YOUR OBJECTIVE - Your response must be made up of each line in the data below that contains the string "Switch".

(Extracted data entries)
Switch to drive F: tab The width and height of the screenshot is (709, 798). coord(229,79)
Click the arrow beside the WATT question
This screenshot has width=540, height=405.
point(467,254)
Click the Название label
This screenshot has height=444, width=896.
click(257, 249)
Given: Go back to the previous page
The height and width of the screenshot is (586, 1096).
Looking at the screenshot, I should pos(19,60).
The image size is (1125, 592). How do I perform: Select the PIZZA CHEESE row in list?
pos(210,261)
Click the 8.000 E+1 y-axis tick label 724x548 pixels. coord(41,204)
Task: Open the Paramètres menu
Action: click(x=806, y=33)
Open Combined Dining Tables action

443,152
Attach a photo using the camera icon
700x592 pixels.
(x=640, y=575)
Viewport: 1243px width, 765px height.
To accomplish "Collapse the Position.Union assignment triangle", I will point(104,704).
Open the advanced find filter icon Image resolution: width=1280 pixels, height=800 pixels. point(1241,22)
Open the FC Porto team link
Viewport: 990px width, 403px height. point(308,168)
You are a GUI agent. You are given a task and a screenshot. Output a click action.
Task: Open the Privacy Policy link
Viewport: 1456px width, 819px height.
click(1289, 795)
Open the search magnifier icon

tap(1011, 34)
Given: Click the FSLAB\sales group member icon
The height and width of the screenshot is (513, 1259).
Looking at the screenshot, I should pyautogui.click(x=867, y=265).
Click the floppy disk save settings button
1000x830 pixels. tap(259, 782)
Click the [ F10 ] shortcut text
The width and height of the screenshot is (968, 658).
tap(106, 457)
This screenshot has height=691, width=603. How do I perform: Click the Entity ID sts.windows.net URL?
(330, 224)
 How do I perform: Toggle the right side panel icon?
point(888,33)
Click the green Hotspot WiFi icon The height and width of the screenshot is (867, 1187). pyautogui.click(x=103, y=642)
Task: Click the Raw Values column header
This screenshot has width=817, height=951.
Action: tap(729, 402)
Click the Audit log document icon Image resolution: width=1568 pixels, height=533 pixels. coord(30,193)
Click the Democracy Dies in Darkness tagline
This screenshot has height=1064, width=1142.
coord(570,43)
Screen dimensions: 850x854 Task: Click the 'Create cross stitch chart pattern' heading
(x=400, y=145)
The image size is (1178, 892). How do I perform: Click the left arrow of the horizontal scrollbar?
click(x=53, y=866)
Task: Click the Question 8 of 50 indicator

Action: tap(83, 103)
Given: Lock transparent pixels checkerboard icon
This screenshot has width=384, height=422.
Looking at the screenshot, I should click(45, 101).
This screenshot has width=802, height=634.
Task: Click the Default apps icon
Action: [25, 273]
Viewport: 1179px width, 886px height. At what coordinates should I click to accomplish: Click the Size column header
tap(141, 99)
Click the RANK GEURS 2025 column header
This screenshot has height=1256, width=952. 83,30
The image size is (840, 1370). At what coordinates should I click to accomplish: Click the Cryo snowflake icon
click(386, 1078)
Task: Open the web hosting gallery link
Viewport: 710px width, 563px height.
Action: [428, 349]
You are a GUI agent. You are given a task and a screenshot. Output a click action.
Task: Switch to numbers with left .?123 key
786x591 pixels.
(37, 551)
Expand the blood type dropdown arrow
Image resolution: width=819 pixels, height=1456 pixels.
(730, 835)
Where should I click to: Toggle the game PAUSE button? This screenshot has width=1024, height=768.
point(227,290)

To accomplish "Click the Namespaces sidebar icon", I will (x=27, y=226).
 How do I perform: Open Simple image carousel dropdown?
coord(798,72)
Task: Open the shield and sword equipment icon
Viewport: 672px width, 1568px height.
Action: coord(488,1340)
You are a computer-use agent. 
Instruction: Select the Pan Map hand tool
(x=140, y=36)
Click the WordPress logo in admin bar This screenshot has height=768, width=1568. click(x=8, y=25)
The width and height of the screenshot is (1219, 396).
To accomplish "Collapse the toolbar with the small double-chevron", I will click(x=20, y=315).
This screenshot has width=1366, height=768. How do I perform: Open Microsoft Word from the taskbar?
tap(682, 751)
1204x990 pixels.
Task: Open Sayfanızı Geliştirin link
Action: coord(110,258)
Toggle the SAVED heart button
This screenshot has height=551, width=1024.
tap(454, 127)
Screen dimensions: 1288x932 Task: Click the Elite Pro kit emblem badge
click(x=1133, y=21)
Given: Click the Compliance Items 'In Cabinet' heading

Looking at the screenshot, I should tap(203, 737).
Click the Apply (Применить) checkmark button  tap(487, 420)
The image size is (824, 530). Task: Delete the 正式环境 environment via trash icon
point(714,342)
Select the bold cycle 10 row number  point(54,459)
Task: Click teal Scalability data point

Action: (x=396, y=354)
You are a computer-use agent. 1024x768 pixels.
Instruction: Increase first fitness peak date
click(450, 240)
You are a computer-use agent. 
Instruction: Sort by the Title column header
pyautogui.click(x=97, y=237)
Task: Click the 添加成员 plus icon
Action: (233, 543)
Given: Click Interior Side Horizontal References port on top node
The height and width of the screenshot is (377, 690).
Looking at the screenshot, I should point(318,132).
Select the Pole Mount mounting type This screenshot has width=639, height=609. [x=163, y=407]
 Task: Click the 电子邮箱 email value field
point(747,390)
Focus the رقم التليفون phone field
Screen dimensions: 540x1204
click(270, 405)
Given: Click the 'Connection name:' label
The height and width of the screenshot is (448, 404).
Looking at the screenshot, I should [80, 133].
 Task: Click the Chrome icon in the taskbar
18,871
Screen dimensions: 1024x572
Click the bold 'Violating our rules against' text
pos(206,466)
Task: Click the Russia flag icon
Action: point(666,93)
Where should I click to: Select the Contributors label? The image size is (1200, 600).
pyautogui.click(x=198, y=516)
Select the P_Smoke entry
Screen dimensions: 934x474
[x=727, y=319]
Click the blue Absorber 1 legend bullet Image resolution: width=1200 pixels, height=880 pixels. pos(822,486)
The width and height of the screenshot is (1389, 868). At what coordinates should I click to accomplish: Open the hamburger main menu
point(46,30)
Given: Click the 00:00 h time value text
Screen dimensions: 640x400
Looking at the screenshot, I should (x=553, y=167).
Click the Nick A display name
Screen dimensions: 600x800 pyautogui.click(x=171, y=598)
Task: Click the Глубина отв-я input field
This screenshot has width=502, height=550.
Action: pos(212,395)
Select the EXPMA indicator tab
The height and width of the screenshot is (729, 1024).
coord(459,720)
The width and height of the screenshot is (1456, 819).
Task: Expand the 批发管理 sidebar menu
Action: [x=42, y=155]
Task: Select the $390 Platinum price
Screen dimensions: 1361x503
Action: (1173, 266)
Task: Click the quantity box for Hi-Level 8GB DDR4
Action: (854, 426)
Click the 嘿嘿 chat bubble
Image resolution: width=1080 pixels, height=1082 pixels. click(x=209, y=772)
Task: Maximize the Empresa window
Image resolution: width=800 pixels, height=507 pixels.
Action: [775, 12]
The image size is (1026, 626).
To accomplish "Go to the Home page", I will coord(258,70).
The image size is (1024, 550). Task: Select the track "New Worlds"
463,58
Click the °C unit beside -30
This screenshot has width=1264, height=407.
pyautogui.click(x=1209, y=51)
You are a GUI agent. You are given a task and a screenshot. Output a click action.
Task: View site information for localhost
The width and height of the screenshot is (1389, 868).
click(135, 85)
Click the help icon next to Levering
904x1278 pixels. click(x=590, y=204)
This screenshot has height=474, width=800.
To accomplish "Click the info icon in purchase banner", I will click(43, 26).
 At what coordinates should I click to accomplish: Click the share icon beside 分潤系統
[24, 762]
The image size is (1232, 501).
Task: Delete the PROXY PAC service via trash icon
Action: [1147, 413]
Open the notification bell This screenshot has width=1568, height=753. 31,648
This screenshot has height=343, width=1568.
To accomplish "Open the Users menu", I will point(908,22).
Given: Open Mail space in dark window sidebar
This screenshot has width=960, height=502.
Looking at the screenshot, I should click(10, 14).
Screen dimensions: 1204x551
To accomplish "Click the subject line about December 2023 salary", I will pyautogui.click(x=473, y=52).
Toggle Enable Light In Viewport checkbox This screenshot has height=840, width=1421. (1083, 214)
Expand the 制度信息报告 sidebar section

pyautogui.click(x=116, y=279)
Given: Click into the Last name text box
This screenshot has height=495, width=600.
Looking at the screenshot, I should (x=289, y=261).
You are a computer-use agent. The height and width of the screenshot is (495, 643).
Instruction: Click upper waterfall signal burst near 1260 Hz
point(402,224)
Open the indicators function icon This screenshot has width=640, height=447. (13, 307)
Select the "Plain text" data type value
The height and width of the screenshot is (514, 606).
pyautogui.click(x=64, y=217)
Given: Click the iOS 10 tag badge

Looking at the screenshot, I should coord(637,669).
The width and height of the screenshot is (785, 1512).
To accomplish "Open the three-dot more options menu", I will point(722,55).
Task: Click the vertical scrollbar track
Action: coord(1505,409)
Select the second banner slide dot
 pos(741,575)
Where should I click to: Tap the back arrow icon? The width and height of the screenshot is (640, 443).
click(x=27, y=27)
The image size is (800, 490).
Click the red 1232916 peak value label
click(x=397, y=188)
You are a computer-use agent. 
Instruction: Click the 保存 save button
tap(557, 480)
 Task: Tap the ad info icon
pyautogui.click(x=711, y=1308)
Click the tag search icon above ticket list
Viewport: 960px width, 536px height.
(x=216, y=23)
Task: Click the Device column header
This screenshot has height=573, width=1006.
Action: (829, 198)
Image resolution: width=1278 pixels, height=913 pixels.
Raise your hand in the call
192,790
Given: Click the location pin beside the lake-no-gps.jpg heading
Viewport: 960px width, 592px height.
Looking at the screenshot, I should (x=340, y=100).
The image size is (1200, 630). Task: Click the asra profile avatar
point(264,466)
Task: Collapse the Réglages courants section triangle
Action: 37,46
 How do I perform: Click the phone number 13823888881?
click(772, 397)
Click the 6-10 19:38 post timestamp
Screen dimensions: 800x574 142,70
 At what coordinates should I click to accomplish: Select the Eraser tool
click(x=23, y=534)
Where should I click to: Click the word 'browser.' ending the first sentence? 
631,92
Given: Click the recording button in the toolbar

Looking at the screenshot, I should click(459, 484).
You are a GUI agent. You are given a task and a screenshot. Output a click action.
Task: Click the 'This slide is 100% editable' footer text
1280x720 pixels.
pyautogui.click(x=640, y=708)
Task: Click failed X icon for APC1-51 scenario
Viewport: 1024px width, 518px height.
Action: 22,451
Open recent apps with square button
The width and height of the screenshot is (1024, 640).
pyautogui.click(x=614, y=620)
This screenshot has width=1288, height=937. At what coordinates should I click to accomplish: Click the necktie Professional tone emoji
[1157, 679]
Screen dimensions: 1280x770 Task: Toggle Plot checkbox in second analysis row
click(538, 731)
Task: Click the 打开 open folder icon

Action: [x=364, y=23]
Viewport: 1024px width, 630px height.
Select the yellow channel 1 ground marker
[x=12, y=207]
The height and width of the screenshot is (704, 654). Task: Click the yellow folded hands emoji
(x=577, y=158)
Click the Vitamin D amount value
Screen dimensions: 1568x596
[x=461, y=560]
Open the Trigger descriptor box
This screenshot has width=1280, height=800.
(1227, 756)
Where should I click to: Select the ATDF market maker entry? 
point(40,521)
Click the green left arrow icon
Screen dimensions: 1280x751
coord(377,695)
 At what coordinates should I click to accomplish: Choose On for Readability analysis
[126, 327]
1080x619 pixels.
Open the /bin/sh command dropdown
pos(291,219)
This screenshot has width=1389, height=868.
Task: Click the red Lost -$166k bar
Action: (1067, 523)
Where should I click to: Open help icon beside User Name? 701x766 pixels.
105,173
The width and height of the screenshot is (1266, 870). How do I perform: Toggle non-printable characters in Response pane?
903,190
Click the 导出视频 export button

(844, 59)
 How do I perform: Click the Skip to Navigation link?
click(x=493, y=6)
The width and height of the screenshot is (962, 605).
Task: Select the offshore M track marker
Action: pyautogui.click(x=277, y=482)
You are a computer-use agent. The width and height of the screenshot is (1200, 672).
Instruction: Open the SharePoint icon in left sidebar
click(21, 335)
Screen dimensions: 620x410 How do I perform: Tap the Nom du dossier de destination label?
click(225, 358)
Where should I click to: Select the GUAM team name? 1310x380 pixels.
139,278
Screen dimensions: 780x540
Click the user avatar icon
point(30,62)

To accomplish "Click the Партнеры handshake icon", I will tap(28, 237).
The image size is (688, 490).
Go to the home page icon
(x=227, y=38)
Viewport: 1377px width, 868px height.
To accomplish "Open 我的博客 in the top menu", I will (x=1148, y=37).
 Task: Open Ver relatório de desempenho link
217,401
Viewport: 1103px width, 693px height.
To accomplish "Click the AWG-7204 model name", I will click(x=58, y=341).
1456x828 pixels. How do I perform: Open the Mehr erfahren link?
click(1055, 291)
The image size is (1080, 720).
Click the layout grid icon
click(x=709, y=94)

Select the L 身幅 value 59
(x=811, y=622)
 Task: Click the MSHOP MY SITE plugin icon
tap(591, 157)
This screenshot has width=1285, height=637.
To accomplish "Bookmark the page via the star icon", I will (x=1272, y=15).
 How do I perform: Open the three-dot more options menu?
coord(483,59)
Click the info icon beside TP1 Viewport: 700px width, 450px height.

RESPONSE BOX -
Switch to drive F: tab The width and height of the screenshot is (709, 798). coord(229,79)
Task: Switch to numbers with left .?123 key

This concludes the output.